MDC-T legislator Evelyn Muzungu Masaiti yesterday blasted the Local Government ministry for conducting demolitions of houses during the rainy season saying this affected women and children most.
Masaiti raised the issue during a sitting of the Parliamentary Portfolio Committee on Women’s Affairs, Gender and Community Development chaired by Zanu PF Goromonzi West MP Biata Nyamupinga where Local Government human resources director Erica Jones had appeared to speak on gender mainstreaming in the ministry. Her concern comes after six houses in Dema, Seke, were razed down for allegedly being built on illegal land.
“These demolitions affect women and children and I wonder if you consider the season in which you decide to demolish houses,” Masaiti said.
“It is now the rainy season and we feel it is not fair to demolish houses now because it is women and children who will suffer most.”
Jones told the committee that the ministry would soon unveil a national housing policy that would take into cognisance gender issues.
She said about 52% of women had benefited from nationwide housing projects targeting 16 508 people.
However, she said there was a disparity when it came to gender equity in terms of jobs in the ministry where the construction industry did not employ many women because of perceptions that they were not strong enough for the job.
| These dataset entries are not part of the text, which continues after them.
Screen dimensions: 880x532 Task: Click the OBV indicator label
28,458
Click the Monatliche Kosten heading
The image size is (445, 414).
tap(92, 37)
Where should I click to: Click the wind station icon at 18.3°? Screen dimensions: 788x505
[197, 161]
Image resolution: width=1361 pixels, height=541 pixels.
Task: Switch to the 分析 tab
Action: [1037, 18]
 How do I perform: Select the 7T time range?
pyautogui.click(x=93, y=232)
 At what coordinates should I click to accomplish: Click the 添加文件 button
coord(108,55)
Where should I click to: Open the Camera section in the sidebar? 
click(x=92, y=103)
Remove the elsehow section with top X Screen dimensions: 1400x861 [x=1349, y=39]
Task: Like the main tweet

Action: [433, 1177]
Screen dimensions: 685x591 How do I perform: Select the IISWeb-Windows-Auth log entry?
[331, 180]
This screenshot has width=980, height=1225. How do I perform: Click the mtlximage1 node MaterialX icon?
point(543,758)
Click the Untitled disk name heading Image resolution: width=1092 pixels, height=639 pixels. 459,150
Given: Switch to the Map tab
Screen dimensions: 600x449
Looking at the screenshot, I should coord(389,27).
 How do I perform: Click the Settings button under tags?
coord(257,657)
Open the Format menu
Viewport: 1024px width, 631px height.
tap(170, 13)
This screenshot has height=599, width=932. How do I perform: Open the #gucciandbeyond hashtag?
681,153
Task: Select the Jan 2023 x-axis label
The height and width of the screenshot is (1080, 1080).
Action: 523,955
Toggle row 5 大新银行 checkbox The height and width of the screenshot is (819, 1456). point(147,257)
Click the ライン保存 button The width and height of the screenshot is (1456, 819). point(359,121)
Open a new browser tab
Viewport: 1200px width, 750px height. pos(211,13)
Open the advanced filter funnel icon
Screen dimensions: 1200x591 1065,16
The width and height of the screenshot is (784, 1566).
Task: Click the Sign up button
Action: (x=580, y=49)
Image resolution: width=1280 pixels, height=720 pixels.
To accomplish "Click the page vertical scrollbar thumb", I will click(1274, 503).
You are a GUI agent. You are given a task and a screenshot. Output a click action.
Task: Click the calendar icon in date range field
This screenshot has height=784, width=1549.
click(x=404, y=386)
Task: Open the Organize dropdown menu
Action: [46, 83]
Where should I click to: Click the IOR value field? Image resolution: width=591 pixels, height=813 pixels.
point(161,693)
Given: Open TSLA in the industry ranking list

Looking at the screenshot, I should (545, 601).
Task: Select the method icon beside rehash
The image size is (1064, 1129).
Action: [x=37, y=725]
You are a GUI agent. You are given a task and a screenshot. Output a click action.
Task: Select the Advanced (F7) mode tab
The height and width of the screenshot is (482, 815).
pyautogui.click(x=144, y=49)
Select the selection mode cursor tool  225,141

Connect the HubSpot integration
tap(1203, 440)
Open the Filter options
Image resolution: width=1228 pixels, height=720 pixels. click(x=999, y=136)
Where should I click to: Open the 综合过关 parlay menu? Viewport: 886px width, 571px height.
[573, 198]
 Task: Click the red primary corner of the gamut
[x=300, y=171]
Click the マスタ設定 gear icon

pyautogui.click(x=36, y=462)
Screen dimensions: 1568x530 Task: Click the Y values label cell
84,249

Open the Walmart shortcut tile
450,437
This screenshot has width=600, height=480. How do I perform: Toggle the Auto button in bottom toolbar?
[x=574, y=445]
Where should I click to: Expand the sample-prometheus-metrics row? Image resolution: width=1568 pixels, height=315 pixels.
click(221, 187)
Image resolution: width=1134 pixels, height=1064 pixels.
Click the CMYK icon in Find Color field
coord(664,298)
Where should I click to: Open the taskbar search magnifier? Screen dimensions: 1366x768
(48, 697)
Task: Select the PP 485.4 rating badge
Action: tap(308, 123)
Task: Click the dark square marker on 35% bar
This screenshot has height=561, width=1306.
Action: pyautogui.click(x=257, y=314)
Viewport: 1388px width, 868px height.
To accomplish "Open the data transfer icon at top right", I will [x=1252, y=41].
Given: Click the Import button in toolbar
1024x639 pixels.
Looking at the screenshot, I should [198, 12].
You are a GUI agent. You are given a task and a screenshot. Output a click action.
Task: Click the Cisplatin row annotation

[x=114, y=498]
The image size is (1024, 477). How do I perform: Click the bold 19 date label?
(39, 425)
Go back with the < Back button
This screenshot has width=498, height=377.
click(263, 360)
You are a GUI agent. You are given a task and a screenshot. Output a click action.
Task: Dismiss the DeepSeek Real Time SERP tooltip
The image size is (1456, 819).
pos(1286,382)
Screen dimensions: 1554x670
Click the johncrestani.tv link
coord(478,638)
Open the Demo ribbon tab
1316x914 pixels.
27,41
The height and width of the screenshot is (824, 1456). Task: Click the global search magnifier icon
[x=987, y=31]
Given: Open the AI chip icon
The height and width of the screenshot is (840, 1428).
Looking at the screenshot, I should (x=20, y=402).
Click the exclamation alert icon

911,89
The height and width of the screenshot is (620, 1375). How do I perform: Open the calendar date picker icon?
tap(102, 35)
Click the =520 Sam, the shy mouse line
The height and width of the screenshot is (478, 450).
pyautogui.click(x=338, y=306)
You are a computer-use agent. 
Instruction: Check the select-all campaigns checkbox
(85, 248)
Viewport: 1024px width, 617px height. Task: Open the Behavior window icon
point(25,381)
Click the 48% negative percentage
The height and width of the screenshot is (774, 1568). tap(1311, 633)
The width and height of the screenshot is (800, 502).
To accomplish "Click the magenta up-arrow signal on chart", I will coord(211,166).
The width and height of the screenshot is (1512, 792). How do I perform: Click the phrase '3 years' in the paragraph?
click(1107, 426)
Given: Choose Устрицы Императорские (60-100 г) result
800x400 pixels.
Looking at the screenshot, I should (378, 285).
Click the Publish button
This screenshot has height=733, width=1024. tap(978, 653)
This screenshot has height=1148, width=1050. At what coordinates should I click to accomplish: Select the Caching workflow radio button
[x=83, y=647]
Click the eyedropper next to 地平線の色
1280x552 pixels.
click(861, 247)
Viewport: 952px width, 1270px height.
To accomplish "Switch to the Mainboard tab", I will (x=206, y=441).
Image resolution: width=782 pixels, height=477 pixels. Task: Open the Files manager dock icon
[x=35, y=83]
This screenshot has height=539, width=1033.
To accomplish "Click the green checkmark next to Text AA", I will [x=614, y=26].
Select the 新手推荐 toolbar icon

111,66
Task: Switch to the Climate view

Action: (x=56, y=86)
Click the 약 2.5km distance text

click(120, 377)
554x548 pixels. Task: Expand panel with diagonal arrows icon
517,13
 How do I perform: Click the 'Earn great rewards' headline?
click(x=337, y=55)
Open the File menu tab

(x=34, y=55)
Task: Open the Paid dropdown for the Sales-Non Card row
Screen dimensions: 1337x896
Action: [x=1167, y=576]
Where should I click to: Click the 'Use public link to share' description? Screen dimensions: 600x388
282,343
“Only 7% of senior managers at local authorities are women and only 20 out of 80 board members at local authorities are women,” she said.
Director of human resources in the Mines and Mining Development ministry Hamandishe Chenyengetere admitted that there were discrepancies in involvement of women in mining activities as well as enrolment of girls to take up mining courses at the Zimbabwe School of Mines.
Chengetere attributed this to poor performance of girls in science subjects and reluctance to employ women in mining ventures due to that they fell pregnant.
But, Nyamupinga said there was no excuse to deny women employment at mines because they fell pregnant, adding pregnancy was only for a period of nine months.